# Potiersatz



## Dotzi (1 August 2007)

Hallo,

ich soll an einer Anlage ein Potentiometer ausbauen und die Funktion über das HMI der Anlage steuern. 

Mein Problem:
Das Poti geht auf eine Platine, über die keine Dokumentation vorliegt.
Gibt es einen Trennverstärker, der als Eingang zum Beispiel 0-10V hat und als Ausgang auch 0-10V, aber mit einer Versorgungsspannung die ich von der unbekannten Platine nehmen kann.

Ich habe an der Platine gemessen. Das Poti wird mit 6,8V versorgt. Genau die Spannung hätte ich gerne als Bezugsspannung für einen Trennverstärker.

Wenn es undeutlich formuliert ist, dann sagt bescheid. Ich male dann ein Bild.

Gruß

Christian


----------



## MSB (1 August 2007)

Also wenn das Poti als Dreileiter angeschlossen ist,
sollte es doch ohne Probleme möglich sein, die Masse des
Trennverstärkerausgangs auf die Masse der Platine,
und den 0-10V Ausgang des TV auf den Eingang der
Platine zu legen.

Dann musst du in deiner SPS nur noch deinen Ausgang auf 0-6,8V begrenzen.

Mfg
Manuel


----------



## SPSTorsten (1 August 2007)

Du kannst auch einfach ne Art Schieberegler auf deinem HMI anlegen, der dann den Wert gleich auf der SPS ablegt.

__________

■ Ziele
a – Mit welcher Spannung wird das Poti in der Forumsdiskussion zum Potiersatz versorgt?
b – Führen Sie die Forumsdiskussion zum Potiersatz weiter, wo sie aufhört.

__________

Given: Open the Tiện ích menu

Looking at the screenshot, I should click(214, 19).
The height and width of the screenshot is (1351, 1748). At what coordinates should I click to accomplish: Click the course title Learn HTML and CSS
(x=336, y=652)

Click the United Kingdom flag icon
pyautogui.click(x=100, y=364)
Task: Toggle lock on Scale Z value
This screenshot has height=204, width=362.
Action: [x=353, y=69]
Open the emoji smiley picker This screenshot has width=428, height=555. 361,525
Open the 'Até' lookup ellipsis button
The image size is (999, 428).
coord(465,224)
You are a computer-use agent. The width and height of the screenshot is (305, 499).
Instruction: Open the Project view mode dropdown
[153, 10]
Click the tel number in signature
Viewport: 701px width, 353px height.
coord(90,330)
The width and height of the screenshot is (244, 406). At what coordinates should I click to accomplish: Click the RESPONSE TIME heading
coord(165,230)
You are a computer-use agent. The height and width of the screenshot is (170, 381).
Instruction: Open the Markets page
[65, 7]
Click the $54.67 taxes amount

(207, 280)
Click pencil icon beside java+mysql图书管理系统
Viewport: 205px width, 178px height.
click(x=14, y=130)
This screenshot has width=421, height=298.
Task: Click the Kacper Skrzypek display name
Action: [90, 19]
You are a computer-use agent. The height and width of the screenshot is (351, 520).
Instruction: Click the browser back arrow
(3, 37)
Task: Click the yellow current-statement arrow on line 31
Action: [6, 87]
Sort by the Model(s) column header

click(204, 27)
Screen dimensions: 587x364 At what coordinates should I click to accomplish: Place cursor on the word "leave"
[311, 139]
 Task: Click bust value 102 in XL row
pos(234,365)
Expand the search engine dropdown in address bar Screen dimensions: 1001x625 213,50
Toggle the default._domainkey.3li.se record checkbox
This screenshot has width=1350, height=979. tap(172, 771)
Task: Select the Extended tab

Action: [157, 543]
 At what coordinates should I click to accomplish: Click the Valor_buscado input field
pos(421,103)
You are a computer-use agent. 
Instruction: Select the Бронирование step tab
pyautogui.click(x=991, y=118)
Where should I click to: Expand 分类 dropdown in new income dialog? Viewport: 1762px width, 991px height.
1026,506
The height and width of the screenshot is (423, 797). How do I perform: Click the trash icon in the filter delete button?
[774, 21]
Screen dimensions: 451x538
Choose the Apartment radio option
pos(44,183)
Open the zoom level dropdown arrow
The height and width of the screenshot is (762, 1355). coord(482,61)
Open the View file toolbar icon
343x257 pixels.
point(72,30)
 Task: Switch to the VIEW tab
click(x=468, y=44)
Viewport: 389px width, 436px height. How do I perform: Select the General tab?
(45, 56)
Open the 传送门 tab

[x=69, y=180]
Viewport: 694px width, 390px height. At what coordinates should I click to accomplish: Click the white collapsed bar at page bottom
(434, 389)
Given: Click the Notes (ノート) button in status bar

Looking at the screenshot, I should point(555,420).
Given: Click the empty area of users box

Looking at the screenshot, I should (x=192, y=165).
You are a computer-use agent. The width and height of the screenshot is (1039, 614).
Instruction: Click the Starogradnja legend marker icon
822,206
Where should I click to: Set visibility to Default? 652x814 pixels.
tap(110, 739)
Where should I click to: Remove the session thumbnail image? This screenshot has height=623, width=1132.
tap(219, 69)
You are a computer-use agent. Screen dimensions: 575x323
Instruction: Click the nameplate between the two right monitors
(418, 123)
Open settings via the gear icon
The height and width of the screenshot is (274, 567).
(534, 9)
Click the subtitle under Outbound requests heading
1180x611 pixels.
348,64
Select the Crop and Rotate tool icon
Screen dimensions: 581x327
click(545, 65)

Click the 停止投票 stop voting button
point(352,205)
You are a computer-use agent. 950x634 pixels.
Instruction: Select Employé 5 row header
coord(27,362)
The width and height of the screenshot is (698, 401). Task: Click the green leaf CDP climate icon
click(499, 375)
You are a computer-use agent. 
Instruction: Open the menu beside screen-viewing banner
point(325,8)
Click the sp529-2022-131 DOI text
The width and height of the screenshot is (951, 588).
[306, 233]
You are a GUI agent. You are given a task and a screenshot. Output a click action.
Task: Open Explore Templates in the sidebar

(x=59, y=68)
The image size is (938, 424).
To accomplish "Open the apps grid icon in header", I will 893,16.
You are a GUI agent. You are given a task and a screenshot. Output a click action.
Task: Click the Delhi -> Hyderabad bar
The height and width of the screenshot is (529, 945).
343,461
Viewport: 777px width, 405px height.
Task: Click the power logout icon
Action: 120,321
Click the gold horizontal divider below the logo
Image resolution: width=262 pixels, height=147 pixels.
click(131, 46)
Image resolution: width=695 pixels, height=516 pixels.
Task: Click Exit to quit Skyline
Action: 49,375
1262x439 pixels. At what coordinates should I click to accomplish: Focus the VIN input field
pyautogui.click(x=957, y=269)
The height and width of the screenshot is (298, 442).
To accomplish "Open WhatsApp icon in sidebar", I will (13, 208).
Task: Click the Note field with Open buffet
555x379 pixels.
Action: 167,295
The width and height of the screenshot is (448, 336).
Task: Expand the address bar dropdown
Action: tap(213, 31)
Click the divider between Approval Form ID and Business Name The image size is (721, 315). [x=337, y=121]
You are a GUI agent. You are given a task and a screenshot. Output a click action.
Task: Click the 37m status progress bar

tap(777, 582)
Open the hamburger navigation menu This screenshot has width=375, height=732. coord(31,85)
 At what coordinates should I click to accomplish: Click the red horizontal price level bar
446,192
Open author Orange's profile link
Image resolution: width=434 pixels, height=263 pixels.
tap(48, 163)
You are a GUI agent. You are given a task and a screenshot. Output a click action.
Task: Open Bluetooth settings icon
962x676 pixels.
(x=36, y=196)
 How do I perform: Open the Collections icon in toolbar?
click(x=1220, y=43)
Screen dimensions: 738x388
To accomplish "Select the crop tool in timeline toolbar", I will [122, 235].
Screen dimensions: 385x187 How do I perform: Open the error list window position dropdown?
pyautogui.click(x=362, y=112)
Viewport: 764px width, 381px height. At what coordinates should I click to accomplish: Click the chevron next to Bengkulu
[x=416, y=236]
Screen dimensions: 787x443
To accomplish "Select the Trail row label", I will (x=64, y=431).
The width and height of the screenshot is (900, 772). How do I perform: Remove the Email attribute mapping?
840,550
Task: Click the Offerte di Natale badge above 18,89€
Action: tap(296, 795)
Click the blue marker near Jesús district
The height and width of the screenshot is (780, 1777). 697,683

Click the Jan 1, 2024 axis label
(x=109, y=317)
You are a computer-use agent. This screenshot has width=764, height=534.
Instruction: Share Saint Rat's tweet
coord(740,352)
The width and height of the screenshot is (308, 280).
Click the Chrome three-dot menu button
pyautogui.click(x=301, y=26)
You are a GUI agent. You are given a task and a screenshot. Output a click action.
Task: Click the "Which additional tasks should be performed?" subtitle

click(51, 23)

__________

■ Gegebene Antworten
a – Das Poti wird mit 6,8 V versorgt.

b –
----------



## Dotzi (1 August 2007)

MSB schrieb:


> Also wenn das Poti als Dreileiter angeschlossen ist,
> sollte es doch ohne Probleme möglich sein, die Masse des
> Trennverstärkerausgangs auf die Masse der Platine,
> und den 0-10V Ausgang des TV auf den Eingang der
> ...


 
Ja, genauso hatte ich es mir auch gedacht. Also das Poti ist als Dreileiter angeschlossen. 
Bin mir nur nicht sicher, ob die Platine "wert" darauf legt ihre "eigene" Spannung auszuwerten.


----------



## MSB (1 August 2007)

Durch das Zusammenlegen der Massen ist der Trennverstärkerausgang
ja quasi die eigene Spannung der Platine.

Ansonsten ist dies Thread vielleicht noch was für dich:
http://www.sps-forum.de/showthread.php?t=10900

Mfg
Manuel


----------



## Dotzi (1 August 2007)

Vielen Dank,

ich werde erstmal einen Standart Trennverstärker testen.


----------



## Oberchefe (1 August 2007)

Wenn das Poti als Spannungsteiler versorgt mit DC verschaltet ist mag das gehen, ist aber AC im Spiel oder aber der Widerstand wichtig, dann geht das in die Hose. Für diesen Fall gibt es noch sogenannte elektronische Potis, die müßen aber per Digitalsignal auf den richtigen Widerstandswert gebracht werden, sind also auch nicht für eine einfache SPS-Kopplung zu gebrauchen.


----------



## Dotzi (1 August 2007)

Das weiß ich eben nicht genau, weil keine Beschreibung verfügbar ist. Ich werde es also einfach mal testen müssen.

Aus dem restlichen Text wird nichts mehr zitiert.